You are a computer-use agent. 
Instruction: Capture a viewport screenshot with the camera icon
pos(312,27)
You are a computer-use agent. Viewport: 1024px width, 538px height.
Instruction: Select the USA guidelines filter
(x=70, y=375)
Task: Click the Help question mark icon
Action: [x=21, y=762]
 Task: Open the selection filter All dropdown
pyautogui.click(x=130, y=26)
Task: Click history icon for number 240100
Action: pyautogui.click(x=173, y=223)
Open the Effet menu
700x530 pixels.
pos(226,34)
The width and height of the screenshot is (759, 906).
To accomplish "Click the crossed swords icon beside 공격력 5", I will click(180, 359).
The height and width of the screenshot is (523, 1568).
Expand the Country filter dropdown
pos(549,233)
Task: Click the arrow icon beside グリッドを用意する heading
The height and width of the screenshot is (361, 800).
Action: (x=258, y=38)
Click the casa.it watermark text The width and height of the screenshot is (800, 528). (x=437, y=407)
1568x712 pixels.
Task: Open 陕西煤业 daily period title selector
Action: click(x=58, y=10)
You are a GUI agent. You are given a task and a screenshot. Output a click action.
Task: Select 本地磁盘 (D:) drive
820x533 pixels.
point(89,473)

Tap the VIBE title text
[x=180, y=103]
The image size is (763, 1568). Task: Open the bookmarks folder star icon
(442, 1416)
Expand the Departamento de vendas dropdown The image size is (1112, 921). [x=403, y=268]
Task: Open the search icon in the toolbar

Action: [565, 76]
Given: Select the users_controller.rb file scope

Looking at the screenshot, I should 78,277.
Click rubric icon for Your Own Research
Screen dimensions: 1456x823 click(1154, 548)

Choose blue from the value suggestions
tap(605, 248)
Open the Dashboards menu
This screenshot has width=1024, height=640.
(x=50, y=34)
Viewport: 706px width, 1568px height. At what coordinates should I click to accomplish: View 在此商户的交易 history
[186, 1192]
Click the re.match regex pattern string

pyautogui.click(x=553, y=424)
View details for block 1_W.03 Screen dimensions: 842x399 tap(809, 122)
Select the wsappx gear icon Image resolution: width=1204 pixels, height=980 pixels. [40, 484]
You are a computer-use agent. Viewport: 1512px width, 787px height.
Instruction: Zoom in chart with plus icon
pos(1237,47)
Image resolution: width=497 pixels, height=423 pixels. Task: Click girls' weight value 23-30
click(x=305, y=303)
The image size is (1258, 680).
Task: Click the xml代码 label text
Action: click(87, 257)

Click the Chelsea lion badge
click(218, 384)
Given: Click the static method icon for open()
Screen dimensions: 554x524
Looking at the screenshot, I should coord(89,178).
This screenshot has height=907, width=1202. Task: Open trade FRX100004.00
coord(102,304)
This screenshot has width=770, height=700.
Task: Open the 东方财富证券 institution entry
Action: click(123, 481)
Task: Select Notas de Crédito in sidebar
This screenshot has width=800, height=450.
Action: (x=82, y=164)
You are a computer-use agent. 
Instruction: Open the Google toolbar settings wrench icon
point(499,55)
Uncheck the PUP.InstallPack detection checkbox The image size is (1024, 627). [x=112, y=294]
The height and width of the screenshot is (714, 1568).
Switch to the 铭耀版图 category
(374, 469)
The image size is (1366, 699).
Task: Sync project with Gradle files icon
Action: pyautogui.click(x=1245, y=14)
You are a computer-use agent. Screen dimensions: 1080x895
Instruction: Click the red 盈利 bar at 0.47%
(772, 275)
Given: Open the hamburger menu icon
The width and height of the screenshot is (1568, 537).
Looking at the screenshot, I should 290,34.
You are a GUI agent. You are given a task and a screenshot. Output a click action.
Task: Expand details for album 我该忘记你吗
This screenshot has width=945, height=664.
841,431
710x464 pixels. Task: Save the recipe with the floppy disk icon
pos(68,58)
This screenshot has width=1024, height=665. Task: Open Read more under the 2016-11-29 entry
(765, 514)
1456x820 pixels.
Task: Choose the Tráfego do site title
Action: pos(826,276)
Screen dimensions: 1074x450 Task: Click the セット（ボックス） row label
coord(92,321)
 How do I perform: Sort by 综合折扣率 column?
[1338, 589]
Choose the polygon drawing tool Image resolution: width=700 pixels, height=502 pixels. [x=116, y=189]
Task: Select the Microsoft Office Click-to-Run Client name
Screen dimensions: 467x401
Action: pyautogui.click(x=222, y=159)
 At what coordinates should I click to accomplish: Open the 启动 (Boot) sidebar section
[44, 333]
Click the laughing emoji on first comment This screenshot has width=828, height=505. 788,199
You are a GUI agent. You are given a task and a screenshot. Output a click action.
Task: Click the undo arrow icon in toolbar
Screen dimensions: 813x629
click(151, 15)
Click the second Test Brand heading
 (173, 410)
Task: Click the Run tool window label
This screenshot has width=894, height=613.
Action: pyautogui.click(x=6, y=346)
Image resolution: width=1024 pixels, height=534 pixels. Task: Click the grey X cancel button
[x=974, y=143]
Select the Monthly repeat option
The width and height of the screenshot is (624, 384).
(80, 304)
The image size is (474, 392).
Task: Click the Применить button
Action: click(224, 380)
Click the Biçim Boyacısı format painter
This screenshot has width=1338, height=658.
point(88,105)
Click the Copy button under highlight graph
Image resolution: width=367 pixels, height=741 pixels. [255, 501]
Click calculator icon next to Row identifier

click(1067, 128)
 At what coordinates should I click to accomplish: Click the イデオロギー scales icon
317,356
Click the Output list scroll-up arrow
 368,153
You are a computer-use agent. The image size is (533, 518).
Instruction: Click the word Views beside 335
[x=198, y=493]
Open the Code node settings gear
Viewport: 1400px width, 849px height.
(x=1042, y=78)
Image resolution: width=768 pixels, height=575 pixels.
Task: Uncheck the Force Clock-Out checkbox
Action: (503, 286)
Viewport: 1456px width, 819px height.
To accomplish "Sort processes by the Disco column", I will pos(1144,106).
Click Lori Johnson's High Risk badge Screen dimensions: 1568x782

=====

Exercise aim -
Could every entry be given again exactly, with no line skipped?

Response box -
You are a computer-use agent. 
Instruction: Capture a viewport screenshot with the camera icon
pos(312,27)
You are a computer-use agent. Viewport: 1024px width, 538px height.
Instruction: Select the USA guidelines filter
(x=70, y=375)
Task: Click the Help question mark icon
Action: [x=21, y=762]
 Task: Open the selection filter All dropdown
pyautogui.click(x=130, y=26)
Task: Click history icon for number 240100
Action: pyautogui.click(x=173, y=223)
Open the Effet menu
700x530 pixels.
pos(226,34)
The width and height of the screenshot is (759, 906).
To accomplish "Click the crossed swords icon beside 공격력 5", I will click(180, 359).
The height and width of the screenshot is (523, 1568).
Expand the Country filter dropdown
pos(549,233)
Task: Click the arrow icon beside グリッドを用意する heading
The height and width of the screenshot is (361, 800).
Action: (x=258, y=38)
Click the casa.it watermark text The width and height of the screenshot is (800, 528). (x=437, y=407)
1568x712 pixels.
Task: Open 陕西煤业 daily period title selector
Action: click(x=58, y=10)
You are a GUI agent. You are given a task and a screenshot. Output a click action.
Task: Select 本地磁盘 (D:) drive
820x533 pixels.
point(89,473)

Tap the VIBE title text
[x=180, y=103]
The image size is (763, 1568). Task: Open the bookmarks folder star icon
(442, 1416)
Expand the Departamento de vendas dropdown The image size is (1112, 921). [x=403, y=268]
Task: Open the search icon in the toolbar

Action: [565, 76]
Given: Select the users_controller.rb file scope

Looking at the screenshot, I should 78,277.
Click rubric icon for Your Own Research
Screen dimensions: 1456x823 click(1154, 548)

Choose blue from the value suggestions
tap(605, 248)
Open the Dashboards menu
This screenshot has width=1024, height=640.
(x=50, y=34)
Viewport: 706px width, 1568px height. At what coordinates should I click to accomplish: View 在此商户的交易 history
[186, 1192]
Click the re.match regex pattern string

pyautogui.click(x=553, y=424)
View details for block 1_W.03 Screen dimensions: 842x399 tap(809, 122)
Select the wsappx gear icon Image resolution: width=1204 pixels, height=980 pixels. [40, 484]
You are a computer-use agent. Viewport: 1512px width, 787px height.
Instruction: Zoom in chart with plus icon
pos(1237,47)
Image resolution: width=497 pixels, height=423 pixels. Task: Click girls' weight value 23-30
click(x=305, y=303)
The image size is (1258, 680).
Task: Click the xml代码 label text
Action: click(87, 257)

Click the Chelsea lion badge
click(218, 384)
Given: Click the static method icon for open()
Screen dimensions: 554x524
Looking at the screenshot, I should coord(89,178).
This screenshot has height=907, width=1202. Task: Open trade FRX100004.00
coord(102,304)
This screenshot has width=770, height=700.
Task: Open the 东方财富证券 institution entry
Action: click(123, 481)
Task: Select Notas de Crédito in sidebar
This screenshot has width=800, height=450.
Action: (x=82, y=164)
You are a computer-use agent. 
Instruction: Open the Google toolbar settings wrench icon
point(499,55)
Uncheck the PUP.InstallPack detection checkbox The image size is (1024, 627). [x=112, y=294]
The height and width of the screenshot is (714, 1568).
Switch to the 铭耀版图 category
(374, 469)
The image size is (1366, 699).
Task: Sync project with Gradle files icon
Action: pyautogui.click(x=1245, y=14)
You are a computer-use agent. Screen dimensions: 1080x895
Instruction: Click the red 盈利 bar at 0.47%
(772, 275)
Given: Open the hamburger menu icon
The width and height of the screenshot is (1568, 537).
Looking at the screenshot, I should 290,34.
You are a GUI agent. You are given a task and a screenshot. Output a click action.
Task: Expand details for album 我该忘记你吗
This screenshot has width=945, height=664.
841,431
710x464 pixels. Task: Save the recipe with the floppy disk icon
pos(68,58)
This screenshot has width=1024, height=665. Task: Open Read more under the 2016-11-29 entry
(765, 514)
1456x820 pixels.
Task: Choose the Tráfego do site title
Action: pos(826,276)
Screen dimensions: 1074x450 Task: Click the セット（ボックス） row label
coord(92,321)
 How do I perform: Sort by 综合折扣率 column?
[1338, 589]
Choose the polygon drawing tool Image resolution: width=700 pixels, height=502 pixels. [x=116, y=189]
Task: Select the Microsoft Office Click-to-Run Client name
Screen dimensions: 467x401
Action: pyautogui.click(x=222, y=159)
 At what coordinates should I click to accomplish: Open the 启动 (Boot) sidebar section
[44, 333]
Click the laughing emoji on first comment This screenshot has width=828, height=505. 788,199
You are a GUI agent. You are given a task and a screenshot. Output a click action.
Task: Click the undo arrow icon in toolbar
Screen dimensions: 813x629
click(151, 15)
Click the second Test Brand heading
 (173, 410)
Task: Click the Run tool window label
This screenshot has width=894, height=613.
Action: pyautogui.click(x=6, y=346)
Image resolution: width=1024 pixels, height=534 pixels. Task: Click the grey X cancel button
[x=974, y=143]
Select the Monthly repeat option
The width and height of the screenshot is (624, 384).
(80, 304)
The image size is (474, 392).
Task: Click the Применить button
Action: click(224, 380)
Click the Biçim Boyacısı format painter
This screenshot has width=1338, height=658.
point(88,105)
Click the Copy button under highlight graph
Image resolution: width=367 pixels, height=741 pixels. [255, 501]
Click calculator icon next to Row identifier

click(1067, 128)
 At what coordinates should I click to accomplish: Click the イデオロギー scales icon
317,356
Click the Output list scroll-up arrow
 368,153
You are a computer-use agent. The image size is (533, 518).
Instruction: Click the word Views beside 335
[x=198, y=493]
Open the Code node settings gear
Viewport: 1400px width, 849px height.
(x=1042, y=78)
Image resolution: width=768 pixels, height=575 pixels.
Task: Uncheck the Force Clock-Out checkbox
Action: (503, 286)
Viewport: 1456px width, 819px height.
To accomplish "Sort processes by the Disco column", I will pos(1144,106).
Click Lori Johnson's High Risk badge Screen dimensions: 1568x782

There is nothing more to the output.